Doug Bruns

In memory of Maggie

In Death, Dogs on December 17, 2010 at 7:30 pm

I re-post this in loving memory of my Maggster:

How is it that Maggie, my ten-year old vizsla, is so excited every morning upon waking up? She’s not a puppy any more, but you wouldn’t know it at 6:00 am, with the sun streaming in and the gulls screeching. As soon as I move, she leaps from her bed and throws herself on the floor at my bedside. (My wife is certain that she hears my eyes opening.) She rolls over and arches her back, twisting. Then she rights herself, stretches, squeals, and rolls over again, crashing to the floor. I struggle to get out of bed amidst her bounding and cavorting. Lastly, she rises, braces her legs in support and flaps her ears. I’ve tried to count. It’s either six or seven rotations of her head, ears slapping accordingly. Lately, she has taken to letting out a deep resounding howl, as if to announce to the world that she has risen. She is like the German grandmother, wagging her finger, “Morgen Stund hat Gold im Mund,” or “The mourning hour has gold in its mouth.” It is all, frankly, annoying. But learning by repetition can be annoying. Yet, for some such as myself, that is, individuals for whom the previous day’s lessons are likely forgotten with each new dawn, repetition is the only way.

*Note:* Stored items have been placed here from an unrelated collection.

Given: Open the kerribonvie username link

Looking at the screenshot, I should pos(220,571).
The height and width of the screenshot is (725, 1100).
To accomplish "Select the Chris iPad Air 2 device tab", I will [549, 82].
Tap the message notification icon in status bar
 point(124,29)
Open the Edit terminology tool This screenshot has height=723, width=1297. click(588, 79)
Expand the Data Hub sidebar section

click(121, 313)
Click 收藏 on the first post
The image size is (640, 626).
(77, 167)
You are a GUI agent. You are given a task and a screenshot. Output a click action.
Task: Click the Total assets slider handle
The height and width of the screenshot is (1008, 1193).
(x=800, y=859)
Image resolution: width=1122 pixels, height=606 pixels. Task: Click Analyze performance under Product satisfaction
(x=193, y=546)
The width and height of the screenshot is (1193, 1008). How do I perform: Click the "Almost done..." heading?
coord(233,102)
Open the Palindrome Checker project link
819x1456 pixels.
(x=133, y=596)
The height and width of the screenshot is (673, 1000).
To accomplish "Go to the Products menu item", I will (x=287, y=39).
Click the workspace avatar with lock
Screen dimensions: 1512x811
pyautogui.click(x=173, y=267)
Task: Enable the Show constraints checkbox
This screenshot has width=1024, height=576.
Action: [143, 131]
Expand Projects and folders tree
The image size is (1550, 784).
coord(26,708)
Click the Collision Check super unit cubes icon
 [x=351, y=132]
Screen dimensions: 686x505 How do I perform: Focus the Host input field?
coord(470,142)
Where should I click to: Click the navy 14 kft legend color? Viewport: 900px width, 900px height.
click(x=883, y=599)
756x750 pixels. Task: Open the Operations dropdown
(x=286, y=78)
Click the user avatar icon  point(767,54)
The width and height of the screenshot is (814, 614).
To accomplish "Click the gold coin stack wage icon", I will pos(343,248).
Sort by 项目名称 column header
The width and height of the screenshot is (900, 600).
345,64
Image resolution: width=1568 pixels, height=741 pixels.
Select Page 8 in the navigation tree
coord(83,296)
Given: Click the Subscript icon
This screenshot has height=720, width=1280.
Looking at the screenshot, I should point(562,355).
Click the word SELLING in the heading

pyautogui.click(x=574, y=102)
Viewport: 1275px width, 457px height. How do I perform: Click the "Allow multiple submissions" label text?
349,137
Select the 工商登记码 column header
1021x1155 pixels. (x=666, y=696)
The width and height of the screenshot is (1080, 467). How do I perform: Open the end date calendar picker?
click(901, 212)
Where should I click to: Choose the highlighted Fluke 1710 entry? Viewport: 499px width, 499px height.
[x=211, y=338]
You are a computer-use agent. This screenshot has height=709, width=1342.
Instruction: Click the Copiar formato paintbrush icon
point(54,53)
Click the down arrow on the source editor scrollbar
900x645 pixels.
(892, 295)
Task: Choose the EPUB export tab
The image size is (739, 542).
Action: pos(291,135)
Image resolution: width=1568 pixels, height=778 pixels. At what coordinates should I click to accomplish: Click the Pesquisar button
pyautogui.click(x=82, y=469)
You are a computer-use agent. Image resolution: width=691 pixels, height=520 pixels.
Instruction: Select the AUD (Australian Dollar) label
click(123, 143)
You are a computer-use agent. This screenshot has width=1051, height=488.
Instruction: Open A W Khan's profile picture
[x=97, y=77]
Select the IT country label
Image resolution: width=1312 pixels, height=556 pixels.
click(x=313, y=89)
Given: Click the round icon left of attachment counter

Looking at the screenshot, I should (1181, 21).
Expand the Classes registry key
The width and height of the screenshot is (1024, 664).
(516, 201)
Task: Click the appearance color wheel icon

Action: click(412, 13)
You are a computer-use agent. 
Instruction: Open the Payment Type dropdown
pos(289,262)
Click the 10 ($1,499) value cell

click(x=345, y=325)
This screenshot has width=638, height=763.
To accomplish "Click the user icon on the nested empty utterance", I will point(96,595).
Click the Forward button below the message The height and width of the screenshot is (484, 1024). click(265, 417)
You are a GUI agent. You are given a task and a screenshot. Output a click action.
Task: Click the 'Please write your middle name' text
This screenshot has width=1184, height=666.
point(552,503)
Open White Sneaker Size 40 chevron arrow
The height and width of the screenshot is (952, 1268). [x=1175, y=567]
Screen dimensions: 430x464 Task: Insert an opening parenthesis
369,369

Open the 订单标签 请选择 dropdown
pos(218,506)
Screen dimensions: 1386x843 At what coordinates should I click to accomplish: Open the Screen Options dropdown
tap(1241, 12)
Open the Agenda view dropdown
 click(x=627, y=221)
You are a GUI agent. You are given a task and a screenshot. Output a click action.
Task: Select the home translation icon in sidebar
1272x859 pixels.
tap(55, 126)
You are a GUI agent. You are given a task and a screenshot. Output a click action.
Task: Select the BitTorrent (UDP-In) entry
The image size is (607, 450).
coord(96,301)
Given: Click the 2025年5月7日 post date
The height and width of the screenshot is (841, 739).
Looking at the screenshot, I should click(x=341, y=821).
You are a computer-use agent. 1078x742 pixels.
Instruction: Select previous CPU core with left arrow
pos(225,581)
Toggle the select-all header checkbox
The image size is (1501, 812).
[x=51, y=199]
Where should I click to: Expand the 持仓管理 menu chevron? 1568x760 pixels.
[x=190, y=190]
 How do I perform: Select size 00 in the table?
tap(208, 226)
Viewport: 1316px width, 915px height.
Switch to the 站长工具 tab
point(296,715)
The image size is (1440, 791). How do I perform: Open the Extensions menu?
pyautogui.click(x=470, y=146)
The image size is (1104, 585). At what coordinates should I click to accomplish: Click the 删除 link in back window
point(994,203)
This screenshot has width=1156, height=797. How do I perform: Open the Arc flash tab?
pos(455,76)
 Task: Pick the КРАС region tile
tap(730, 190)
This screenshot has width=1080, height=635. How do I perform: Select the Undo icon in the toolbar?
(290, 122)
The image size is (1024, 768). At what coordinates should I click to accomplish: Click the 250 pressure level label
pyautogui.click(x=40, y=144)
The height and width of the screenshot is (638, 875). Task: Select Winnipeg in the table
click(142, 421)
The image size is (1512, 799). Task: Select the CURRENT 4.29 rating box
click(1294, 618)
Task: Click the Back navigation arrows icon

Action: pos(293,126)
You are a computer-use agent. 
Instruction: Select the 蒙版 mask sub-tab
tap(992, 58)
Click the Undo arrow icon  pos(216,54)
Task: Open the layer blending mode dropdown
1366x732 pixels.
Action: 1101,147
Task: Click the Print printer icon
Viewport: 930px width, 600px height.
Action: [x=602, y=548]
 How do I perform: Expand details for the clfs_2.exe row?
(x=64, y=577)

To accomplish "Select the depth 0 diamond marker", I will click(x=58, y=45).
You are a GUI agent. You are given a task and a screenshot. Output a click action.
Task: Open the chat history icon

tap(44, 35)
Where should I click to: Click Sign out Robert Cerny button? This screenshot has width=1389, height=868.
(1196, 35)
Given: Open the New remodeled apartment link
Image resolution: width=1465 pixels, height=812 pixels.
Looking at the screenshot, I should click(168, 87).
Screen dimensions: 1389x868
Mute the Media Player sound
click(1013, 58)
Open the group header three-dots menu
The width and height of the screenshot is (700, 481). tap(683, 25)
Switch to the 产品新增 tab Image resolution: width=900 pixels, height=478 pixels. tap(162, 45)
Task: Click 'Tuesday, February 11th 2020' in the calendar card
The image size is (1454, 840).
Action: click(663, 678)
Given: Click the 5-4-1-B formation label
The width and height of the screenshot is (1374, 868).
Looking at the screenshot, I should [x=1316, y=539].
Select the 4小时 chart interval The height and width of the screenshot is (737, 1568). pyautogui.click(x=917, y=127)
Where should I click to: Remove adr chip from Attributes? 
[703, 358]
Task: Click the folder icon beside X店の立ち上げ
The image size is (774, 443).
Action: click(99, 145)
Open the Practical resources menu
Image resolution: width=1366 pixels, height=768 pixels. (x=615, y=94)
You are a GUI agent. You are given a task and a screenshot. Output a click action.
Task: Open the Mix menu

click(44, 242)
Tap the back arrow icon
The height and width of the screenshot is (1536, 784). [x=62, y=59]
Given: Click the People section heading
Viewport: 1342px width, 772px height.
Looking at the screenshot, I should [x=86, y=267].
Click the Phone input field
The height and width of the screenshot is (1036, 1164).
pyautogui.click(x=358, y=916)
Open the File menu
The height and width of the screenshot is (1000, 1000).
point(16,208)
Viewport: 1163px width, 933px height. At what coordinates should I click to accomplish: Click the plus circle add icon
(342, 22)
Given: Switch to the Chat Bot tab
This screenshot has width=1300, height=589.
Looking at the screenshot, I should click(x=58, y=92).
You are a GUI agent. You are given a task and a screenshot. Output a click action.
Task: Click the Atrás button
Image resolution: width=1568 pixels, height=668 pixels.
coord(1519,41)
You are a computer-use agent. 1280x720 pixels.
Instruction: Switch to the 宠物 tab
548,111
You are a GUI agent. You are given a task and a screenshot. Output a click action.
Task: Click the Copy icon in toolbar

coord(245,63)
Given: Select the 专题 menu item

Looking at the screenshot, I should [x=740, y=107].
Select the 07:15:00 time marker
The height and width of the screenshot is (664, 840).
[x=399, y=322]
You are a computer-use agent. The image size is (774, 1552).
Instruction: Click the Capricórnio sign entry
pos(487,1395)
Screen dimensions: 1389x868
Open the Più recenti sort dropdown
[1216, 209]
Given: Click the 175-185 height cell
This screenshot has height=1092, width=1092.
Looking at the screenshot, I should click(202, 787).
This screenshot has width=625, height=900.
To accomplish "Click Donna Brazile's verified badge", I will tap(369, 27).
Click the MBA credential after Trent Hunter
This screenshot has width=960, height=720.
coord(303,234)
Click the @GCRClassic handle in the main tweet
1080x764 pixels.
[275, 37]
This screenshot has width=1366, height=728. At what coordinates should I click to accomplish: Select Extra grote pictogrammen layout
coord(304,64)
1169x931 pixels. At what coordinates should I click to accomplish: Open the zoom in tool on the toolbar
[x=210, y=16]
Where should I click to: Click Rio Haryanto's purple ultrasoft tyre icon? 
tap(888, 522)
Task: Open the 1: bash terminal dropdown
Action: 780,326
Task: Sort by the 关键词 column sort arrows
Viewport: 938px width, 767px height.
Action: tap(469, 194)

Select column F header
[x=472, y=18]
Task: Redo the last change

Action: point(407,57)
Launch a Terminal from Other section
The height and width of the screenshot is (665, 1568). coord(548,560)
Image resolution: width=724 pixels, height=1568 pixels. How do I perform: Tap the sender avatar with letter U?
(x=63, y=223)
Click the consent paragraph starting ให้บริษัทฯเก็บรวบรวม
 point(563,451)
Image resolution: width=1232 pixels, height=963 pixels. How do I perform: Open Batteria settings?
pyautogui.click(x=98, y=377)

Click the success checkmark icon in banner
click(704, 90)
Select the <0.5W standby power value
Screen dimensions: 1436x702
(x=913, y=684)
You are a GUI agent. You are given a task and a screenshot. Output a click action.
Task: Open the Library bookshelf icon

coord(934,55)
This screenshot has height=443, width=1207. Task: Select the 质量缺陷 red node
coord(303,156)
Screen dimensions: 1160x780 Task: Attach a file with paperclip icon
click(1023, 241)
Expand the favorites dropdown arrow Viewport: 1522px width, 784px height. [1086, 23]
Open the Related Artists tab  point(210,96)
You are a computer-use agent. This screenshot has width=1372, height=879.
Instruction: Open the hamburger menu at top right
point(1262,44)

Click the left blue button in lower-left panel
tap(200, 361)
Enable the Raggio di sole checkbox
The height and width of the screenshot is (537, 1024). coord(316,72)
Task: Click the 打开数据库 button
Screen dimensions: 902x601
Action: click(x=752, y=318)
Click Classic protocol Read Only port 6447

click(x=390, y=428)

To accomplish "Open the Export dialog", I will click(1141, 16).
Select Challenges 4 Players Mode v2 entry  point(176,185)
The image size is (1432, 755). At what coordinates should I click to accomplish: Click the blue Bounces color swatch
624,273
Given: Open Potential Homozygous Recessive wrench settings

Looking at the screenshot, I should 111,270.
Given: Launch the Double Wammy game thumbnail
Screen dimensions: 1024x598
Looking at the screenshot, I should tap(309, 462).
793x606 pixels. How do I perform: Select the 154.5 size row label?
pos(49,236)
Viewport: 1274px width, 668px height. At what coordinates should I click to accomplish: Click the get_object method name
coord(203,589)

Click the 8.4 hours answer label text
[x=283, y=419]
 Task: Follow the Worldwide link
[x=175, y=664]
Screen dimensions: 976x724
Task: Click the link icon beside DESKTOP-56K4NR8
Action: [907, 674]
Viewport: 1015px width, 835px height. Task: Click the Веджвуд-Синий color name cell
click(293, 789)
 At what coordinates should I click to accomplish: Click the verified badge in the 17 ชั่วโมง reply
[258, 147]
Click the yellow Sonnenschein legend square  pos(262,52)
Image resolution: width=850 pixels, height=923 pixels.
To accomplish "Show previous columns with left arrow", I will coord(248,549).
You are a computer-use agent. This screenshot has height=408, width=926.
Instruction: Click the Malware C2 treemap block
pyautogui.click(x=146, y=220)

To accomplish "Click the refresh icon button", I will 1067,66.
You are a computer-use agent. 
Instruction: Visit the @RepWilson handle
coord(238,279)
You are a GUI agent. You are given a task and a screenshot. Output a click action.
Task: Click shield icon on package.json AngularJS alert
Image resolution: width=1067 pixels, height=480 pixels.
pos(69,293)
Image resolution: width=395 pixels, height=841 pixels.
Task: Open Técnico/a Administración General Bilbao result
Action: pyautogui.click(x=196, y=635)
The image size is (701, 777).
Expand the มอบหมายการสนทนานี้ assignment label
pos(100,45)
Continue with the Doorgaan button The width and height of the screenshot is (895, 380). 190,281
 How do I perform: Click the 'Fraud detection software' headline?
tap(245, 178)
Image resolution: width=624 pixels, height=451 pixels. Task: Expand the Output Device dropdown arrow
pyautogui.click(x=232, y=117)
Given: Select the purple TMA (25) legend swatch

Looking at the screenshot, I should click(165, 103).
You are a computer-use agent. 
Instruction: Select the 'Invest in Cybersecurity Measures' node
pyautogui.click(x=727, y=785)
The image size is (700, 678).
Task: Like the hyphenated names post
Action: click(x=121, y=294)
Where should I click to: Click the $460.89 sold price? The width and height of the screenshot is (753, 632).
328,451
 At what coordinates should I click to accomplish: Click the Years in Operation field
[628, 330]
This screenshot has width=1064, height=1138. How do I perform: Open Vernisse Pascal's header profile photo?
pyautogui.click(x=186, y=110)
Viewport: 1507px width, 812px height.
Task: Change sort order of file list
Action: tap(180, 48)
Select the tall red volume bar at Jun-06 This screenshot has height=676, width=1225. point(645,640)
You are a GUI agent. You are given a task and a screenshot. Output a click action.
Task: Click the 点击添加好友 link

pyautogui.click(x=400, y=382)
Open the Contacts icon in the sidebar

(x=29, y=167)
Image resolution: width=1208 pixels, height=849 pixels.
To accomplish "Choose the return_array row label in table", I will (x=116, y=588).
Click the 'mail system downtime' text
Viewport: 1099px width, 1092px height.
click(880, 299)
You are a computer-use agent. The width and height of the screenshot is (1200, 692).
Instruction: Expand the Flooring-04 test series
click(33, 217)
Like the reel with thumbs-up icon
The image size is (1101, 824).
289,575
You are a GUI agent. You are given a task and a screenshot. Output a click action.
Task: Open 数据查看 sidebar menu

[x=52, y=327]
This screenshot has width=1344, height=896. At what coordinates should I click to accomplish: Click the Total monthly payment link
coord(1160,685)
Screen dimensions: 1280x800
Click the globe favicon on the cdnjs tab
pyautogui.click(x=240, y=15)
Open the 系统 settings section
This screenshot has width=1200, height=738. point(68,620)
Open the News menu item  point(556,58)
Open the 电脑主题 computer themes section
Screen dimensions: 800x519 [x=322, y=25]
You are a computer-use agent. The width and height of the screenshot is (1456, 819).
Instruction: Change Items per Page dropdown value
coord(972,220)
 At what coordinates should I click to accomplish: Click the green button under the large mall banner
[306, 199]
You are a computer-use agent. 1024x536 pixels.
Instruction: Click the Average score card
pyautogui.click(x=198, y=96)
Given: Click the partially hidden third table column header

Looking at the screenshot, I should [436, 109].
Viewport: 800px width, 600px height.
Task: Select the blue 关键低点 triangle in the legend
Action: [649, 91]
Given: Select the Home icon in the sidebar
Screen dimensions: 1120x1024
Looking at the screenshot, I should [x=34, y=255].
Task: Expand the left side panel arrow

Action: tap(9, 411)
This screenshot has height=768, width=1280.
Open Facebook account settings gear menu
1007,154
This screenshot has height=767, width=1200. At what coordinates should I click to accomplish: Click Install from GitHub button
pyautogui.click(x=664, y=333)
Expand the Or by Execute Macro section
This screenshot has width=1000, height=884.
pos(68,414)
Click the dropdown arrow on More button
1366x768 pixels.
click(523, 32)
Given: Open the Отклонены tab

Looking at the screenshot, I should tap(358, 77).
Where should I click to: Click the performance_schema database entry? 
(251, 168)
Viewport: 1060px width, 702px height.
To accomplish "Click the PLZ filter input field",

That is the stuff of habits and I have always believed in them–at least the good ones. The bad habits require belief in something opposing. That is the only way to break their backs. Good habits are practices of self-sustaining discipline. Yet, I have much to learn, even as I’m subjected to the habitual morning training at the hands, dare I say paws, of my dog.

Every dawn, rain or shine, Maggie performs her routine at my feet. All that excitement and enthusiasm and joy. Every morning that lesson gets drilled into me. You must see where I’m going here. I have never met a soul who musters, at the prospect of each day, such happiness as Maggie. Life should be so simply learned as to watch our dogs and emulate them. Unconditional love, curiosity, loyalty, boundless joy. (I choose to ignore the chewed shoes, the ruined carpet, the surprise in the closet. Learning to ignore the troublesome aspects of existence is sometimes a lesson too. ) And the current lesson: a canine reminder, carpe diem. I’m a slow learner. Maggie is a good teacher. Her work is not yet done.

  1. I’m so sorry about Maggie. This has been one of my favorite posts of yours, the story of Maggie. There is so much to learn from a dog.

  2. Doug, Maggie is gone? I’m so sorry! I know I never met her but I do feel that I knew her a bit from your photos, essays and email. I’m so sad at this news.

  3. The title gave me pause. I’m sad to learn of Maggie’s departure and glad that she helped you learn to seize the day. Best wishes to you and Carole.

  4. Doug, I did not know Maggie was failing. Please accept my sympathy on the death of your beloved family member. At this dark time of year tail-wagging joy is especially precious. My thoughts are with you and Carole.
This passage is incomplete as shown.